In the previous chapter, we went over the big picture of ALF. Now we will take a look at how different algorithm interfaces interact with each other in the on-policy/off-policy pipelines. We will try modifying some algorithm interfaces of the previous example A minimal working example, for an illustration purpose. Then we introduce a simple off-policy training example and again explore its algorithm interfaces.

Overview#

interaction between algorithm interfaces

The figure above shows the details of on/off-policy training pipelines, along with a simple evaluation pipeline. To establish a link between this figure and the figure in the big picture of ALF, we note that in the figure above train_from_unroll() and train_from_replay_buffer() corresponds to the “update” stage there for on-policy and off-policy training respectively. The top-left loop containing rollout_step() corresponds to the “unroll” stage there.

There are several key interfaces (bold in the figure above) that play important roles in assembling a training pipeline of an ALF algorithm, and their signatures are summarized below.
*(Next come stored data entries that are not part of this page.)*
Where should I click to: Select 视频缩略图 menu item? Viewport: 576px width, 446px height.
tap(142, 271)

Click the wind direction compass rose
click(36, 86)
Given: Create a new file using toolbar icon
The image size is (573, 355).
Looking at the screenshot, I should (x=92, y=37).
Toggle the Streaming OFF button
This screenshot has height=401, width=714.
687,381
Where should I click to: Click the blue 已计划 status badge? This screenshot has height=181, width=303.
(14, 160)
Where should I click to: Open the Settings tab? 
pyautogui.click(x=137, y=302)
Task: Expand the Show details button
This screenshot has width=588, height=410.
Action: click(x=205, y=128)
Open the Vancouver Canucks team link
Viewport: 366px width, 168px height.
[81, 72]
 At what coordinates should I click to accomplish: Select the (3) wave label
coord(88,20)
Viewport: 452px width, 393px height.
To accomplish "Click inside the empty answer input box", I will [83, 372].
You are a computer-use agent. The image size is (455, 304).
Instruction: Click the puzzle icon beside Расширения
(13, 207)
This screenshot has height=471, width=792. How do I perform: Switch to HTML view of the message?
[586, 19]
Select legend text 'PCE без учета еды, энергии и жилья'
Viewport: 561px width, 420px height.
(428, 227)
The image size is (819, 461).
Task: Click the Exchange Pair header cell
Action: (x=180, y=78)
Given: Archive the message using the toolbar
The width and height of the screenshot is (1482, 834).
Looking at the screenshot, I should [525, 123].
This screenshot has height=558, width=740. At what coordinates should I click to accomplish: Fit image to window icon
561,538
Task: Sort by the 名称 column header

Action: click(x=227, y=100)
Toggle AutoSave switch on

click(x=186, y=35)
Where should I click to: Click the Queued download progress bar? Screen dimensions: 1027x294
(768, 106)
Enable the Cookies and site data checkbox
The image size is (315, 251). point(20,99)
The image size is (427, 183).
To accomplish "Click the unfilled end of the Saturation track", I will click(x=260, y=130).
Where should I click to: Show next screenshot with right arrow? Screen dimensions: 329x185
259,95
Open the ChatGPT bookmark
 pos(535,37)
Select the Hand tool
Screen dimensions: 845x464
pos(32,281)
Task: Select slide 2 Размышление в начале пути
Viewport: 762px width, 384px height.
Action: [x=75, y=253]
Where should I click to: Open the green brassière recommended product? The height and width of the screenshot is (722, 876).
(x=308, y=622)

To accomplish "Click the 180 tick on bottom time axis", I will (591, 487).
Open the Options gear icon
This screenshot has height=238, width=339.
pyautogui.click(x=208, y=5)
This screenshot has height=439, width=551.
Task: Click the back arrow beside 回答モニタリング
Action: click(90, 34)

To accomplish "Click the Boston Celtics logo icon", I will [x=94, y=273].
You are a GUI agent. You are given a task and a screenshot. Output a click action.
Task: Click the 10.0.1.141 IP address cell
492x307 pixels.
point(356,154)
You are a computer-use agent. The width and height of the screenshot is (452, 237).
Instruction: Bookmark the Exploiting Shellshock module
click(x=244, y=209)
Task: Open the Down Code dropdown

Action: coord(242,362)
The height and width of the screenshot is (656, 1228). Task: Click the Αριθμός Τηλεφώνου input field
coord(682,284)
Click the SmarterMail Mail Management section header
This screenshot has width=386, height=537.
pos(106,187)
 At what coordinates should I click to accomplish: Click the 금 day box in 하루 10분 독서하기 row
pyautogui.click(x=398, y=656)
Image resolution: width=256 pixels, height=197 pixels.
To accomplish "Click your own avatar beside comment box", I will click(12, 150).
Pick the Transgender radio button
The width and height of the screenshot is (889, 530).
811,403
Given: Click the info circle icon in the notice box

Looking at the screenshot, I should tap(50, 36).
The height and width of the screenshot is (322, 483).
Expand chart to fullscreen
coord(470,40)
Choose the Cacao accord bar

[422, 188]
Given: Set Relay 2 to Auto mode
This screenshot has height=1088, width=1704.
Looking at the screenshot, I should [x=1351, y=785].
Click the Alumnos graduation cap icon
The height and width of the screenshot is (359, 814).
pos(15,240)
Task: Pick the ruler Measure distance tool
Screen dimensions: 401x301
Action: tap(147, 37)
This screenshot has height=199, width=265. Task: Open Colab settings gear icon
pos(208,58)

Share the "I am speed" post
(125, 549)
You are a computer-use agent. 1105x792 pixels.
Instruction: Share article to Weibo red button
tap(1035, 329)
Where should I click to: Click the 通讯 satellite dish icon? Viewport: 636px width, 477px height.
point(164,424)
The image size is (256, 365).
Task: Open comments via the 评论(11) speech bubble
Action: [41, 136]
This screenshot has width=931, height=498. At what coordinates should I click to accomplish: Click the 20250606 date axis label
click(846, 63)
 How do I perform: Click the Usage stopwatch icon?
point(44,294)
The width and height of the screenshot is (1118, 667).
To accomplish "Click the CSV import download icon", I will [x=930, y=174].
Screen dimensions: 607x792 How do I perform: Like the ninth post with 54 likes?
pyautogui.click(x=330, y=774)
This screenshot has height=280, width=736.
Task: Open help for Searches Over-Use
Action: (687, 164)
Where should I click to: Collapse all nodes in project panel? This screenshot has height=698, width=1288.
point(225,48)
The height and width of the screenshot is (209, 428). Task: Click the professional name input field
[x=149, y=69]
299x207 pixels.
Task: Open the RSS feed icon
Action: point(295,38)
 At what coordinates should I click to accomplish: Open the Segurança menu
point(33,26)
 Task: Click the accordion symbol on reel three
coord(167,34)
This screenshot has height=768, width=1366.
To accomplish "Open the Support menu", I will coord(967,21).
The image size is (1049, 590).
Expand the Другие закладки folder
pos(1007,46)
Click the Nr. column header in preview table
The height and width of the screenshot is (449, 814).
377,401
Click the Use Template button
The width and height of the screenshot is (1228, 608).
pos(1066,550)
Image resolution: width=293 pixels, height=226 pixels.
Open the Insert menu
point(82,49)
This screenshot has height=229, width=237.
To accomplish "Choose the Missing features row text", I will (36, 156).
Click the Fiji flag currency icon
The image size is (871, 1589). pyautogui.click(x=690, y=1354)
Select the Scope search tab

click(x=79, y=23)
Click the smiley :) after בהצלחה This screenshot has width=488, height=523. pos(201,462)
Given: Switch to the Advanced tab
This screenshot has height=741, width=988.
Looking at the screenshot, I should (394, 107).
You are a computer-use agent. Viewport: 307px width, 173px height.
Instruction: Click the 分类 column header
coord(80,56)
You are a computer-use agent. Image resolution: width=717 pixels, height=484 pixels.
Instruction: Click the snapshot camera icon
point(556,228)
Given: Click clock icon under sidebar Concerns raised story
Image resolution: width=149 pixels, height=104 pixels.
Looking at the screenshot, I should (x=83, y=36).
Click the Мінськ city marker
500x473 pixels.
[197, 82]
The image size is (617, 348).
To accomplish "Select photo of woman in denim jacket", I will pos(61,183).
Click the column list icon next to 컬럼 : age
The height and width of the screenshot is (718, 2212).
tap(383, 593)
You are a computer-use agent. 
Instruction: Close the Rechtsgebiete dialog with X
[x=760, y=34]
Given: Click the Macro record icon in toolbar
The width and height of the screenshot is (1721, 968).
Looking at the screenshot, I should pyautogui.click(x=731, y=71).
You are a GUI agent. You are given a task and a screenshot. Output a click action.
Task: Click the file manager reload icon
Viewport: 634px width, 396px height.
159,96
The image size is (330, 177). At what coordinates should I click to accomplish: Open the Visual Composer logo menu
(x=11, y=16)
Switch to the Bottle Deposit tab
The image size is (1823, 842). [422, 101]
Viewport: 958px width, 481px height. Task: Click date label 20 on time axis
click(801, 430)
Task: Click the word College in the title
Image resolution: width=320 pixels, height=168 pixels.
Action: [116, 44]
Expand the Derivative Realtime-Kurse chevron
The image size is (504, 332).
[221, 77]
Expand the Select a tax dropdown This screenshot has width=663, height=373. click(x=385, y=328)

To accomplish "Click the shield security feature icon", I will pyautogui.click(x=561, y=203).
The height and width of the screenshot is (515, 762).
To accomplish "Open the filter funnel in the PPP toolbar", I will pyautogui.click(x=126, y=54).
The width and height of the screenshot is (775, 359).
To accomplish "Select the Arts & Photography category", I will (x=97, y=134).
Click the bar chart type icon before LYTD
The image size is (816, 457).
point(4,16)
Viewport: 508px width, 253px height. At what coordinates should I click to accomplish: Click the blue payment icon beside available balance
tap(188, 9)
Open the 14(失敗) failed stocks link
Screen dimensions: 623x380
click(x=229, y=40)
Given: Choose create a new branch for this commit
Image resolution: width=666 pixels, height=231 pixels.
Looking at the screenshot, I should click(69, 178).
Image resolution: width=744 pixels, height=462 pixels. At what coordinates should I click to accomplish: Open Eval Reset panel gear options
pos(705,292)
Interface	Input and output tensor shapes	Input	Output	Which pipeline?
`predict_step()`	\([1,\ldots]\)	`inputs`, `state`	`AlgStep`	On/Off-policy
`rollout_step()`	\([B_1,\ldots]\)	`inputs`, `state`	`AlgStep`	On/Off-policy
`train_step()`	\([B_2,\ldots]\) or \([TB_2,\ldots]\)	`inputs`, `state`, `rollout_info`	`AlgStep`	Off-policy
`calc_loss()`	\([T,B_3,\ldots]\)	`info`	`LossInfo`	On/Off-policy
`after_update()`	\([T,B_3,\ldots]\)	`root_inputs`, `info`	`None`	On/Off-policy
`after_train_iter()`	\([T,B_3,\ldots]\)	`root_inputs`, `rollout_info`	`None`	On/Off-policy

What the interfaces do#

Most of the time, all we have to do is overriding these interfaces while adhering to their input/output signatures. These interfaces are expected to fulfill the following tasks:

predict_step(): This interface is for evaluation purpose only. It outputs prediction output such as action, label, goal, etc. The output is directly used for evaluating the algorithm’s performance. It’s called in an isolated evaluation pipeline which is activated periodically in parallel with training.
rollout_step(): This interface is for data collection. It is called during the agent’s rollout phase. The outputs will be used to interact with the environment, or be stored in a replay buffer for later training (if off-policy training). The outputs can also be directly used for training for on-policy training.
train_step(): off-policy training only. It’s responsible to do forward and backward on sampled experiences and generate training info for loss computation.
calc_loss(): This interface obtains training info from either rollout_step() (on-policy training) or train_step() (off-policy training) and return a calculated loss for gradient computation.
after_update(): This function does things after completing one gradient update (i.e. through update_with_gradient()). This function can be used for post-processings following one mini-batch update, such as copying a training model to a target model in SAC, DQN, etc.
after_train_iter(): It’s mainly for training additional modules that have their own training logic (e.g., on/off-policy, replay buffers, etc). Other things might also be possible as long as they should be done once every training iteration.

Argument conventions#

In ALF, every input/output argument is assumed to be a nest. A nest is defined to be a nested Python container (list, tuple, dict) which is basically a tree with leaves as data. For example, the following are all nests.

[1, 2, 3, 4]

('x', torch.zeros([2]))

dict(x=1, y=dict(a=1, b=[2, 3, 4]))

#from alf.data_structures import namedtuple
#MyNest = namedtuple('MyNest', ['a', 'b'])

MyNest(a=1, b=(1, 2))

Note

A special case of a nest is a single leaf, for example, 3, “3”, np.zeros([2, 3]), or torch.zeros([2, 3]).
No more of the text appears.